BEGIN Data extract

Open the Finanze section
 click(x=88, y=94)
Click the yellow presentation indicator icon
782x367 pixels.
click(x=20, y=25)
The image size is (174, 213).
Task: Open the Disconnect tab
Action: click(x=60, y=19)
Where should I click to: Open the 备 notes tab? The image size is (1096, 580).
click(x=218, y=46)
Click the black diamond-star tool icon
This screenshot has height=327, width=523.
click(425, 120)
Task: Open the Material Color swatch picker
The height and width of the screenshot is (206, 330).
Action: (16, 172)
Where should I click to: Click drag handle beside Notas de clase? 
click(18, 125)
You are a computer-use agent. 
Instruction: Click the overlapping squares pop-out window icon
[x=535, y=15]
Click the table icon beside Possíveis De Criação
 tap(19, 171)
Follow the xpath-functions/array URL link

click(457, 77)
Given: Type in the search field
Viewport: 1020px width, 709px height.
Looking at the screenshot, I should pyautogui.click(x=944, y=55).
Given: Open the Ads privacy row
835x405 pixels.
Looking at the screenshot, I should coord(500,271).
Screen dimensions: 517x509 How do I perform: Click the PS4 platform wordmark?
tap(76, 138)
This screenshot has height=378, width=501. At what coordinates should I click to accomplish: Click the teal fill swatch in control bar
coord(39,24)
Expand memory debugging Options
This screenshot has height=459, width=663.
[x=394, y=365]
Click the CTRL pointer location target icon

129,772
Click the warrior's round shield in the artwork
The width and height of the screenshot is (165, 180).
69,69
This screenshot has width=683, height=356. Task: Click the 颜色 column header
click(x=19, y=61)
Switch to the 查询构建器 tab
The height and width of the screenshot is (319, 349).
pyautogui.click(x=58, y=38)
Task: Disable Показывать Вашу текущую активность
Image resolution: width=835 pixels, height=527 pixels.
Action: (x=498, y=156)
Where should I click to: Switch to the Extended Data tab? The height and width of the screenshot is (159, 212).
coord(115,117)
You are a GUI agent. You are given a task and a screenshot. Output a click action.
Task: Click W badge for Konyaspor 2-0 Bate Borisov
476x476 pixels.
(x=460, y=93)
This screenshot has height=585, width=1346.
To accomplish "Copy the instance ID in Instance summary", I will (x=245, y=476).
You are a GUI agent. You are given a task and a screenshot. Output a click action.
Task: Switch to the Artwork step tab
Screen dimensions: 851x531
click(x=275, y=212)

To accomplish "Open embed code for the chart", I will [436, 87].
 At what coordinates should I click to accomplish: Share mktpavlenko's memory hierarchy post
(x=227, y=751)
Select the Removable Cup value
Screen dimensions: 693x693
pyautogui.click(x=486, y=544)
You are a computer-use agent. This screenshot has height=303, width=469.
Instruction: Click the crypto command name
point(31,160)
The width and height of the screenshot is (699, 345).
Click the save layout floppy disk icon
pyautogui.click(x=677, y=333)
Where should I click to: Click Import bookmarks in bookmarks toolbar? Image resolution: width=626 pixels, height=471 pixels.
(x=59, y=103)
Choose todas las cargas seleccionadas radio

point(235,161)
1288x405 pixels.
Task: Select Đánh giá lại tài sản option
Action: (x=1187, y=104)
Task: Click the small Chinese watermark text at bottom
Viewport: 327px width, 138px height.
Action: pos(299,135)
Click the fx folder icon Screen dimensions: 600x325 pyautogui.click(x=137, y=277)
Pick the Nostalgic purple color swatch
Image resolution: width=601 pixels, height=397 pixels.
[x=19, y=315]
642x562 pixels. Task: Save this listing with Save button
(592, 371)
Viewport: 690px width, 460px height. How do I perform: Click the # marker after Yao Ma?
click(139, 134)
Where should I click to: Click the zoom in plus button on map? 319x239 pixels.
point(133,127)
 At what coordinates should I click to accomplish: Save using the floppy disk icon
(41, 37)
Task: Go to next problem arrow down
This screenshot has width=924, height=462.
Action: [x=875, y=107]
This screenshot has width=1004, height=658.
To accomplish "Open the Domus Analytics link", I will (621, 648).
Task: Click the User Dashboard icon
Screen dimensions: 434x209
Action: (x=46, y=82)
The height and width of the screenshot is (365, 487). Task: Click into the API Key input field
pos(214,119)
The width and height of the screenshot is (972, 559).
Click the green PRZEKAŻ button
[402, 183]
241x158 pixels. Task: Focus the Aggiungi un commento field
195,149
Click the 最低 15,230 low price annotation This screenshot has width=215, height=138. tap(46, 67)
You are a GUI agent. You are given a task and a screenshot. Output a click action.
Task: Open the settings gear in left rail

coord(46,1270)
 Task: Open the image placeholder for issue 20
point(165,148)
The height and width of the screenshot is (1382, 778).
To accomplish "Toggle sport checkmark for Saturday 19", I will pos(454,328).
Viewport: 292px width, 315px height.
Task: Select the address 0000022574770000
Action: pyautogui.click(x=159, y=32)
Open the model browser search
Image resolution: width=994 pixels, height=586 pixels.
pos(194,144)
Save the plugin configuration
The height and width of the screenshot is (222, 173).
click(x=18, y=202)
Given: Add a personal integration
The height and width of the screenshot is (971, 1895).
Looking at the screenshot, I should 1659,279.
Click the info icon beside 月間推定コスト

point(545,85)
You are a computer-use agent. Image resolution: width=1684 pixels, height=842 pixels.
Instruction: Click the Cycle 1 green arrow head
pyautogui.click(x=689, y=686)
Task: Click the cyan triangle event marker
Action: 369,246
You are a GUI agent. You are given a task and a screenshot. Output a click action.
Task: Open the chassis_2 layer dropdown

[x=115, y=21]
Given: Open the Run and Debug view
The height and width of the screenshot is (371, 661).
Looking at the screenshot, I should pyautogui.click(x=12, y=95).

END Data extract

Repeat exactly the lines above, starting with the line that contains "The height and width of the screenshot is (222, 173)." and ending with the last line, both included, and nothing else.

The height and width of the screenshot is (222, 173).
click(x=18, y=202)
Given: Add a personal integration
The height and width of the screenshot is (971, 1895).
Looking at the screenshot, I should 1659,279.
Click the info icon beside 月間推定コスト

point(545,85)
You are a computer-use agent. Image resolution: width=1684 pixels, height=842 pixels.
Instruction: Click the Cycle 1 green arrow head
pyautogui.click(x=689, y=686)
Task: Click the cyan triangle event marker
Action: 369,246
You are a GUI agent. You are given a task and a screenshot. Output a click action.
Task: Open the chassis_2 layer dropdown

[x=115, y=21]
Given: Open the Run and Debug view
The height and width of the screenshot is (371, 661).
Looking at the screenshot, I should pyautogui.click(x=12, y=95).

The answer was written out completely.